E-publishing?

Subject: E-publishing?
From: "Hart, Geoff" <Geoff-H -at- MTL -dot- FERIC -dot- CA>
To: "TECHWR-L" <techwr-l -at- lists -dot- raycomm -dot- com>
Date: Mon, 20 Aug 2001 09:35:43 -0400

Erika Yanovich is <<... looking for a good resource (article, website, etc.)
about e-publishing, which discusses the different available options, such as
PDF, HTML, dynamic HTML (data based), CD-ROMs vs.

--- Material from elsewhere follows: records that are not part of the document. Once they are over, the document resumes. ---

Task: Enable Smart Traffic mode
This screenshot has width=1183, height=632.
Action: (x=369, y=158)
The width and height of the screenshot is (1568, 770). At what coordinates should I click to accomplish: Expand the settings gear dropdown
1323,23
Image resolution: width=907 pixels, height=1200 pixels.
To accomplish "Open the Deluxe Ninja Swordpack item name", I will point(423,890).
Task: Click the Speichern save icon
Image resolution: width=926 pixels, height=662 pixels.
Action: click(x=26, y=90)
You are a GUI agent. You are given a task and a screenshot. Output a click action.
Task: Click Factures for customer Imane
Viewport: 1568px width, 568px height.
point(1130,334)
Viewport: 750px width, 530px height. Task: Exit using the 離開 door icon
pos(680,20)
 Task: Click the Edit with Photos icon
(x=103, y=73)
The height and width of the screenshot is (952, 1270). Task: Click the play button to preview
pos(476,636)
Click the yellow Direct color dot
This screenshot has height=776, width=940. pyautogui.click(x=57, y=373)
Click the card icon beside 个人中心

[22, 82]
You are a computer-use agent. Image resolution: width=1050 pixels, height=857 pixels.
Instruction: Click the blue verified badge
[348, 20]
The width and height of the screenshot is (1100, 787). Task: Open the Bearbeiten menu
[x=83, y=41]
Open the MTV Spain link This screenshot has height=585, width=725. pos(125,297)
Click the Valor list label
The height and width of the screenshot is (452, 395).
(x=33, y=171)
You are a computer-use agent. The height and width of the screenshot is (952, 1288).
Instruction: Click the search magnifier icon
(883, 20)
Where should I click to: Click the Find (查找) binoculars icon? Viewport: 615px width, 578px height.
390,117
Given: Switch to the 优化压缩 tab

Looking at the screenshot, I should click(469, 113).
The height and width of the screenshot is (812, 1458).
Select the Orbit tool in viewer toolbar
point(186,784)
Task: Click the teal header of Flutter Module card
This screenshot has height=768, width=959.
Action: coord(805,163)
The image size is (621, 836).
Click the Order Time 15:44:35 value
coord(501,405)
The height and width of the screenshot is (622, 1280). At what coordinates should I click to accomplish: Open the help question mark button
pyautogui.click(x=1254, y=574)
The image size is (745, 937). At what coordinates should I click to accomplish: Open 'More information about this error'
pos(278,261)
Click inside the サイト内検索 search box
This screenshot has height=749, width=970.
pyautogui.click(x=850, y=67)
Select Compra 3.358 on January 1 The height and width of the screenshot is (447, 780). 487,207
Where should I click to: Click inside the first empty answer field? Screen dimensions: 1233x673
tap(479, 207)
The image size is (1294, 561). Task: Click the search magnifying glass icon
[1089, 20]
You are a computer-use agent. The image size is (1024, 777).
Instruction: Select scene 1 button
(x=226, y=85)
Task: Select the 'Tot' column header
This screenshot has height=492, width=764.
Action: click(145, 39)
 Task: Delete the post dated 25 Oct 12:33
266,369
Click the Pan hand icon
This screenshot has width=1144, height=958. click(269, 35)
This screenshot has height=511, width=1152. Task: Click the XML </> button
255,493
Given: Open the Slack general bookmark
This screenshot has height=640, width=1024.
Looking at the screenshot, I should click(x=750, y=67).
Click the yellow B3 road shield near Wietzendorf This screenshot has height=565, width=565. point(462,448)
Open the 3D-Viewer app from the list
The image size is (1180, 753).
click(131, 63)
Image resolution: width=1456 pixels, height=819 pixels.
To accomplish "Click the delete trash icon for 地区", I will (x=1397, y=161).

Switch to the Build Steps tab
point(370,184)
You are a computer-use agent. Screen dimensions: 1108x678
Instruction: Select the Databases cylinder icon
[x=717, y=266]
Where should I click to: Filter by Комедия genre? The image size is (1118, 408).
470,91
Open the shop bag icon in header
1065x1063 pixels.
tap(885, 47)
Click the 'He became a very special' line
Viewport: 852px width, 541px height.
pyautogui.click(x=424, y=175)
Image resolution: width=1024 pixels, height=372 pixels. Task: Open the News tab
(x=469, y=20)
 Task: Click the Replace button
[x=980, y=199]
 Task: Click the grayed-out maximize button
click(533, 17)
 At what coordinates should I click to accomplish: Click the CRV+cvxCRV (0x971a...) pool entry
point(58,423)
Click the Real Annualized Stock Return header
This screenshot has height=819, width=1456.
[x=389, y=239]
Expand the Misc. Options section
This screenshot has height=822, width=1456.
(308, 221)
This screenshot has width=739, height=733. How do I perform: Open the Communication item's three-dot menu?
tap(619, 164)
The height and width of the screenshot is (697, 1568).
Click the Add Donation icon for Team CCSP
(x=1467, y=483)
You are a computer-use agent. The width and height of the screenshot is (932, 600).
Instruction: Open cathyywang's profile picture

Web, search functionality
- advantages and disadvantages of all methods, tools and knowledge you need
for implementation.>>

You've found it: head over to www.raycomm.com, the host of techwr-l, and
search through the archives for each term plus various variants of "online
publishing/information/help". We've discussed this in enough depth over the
past few years, from both theoretical and practical perspectives, to let
someone write a book with the results. (Wish I had the time!)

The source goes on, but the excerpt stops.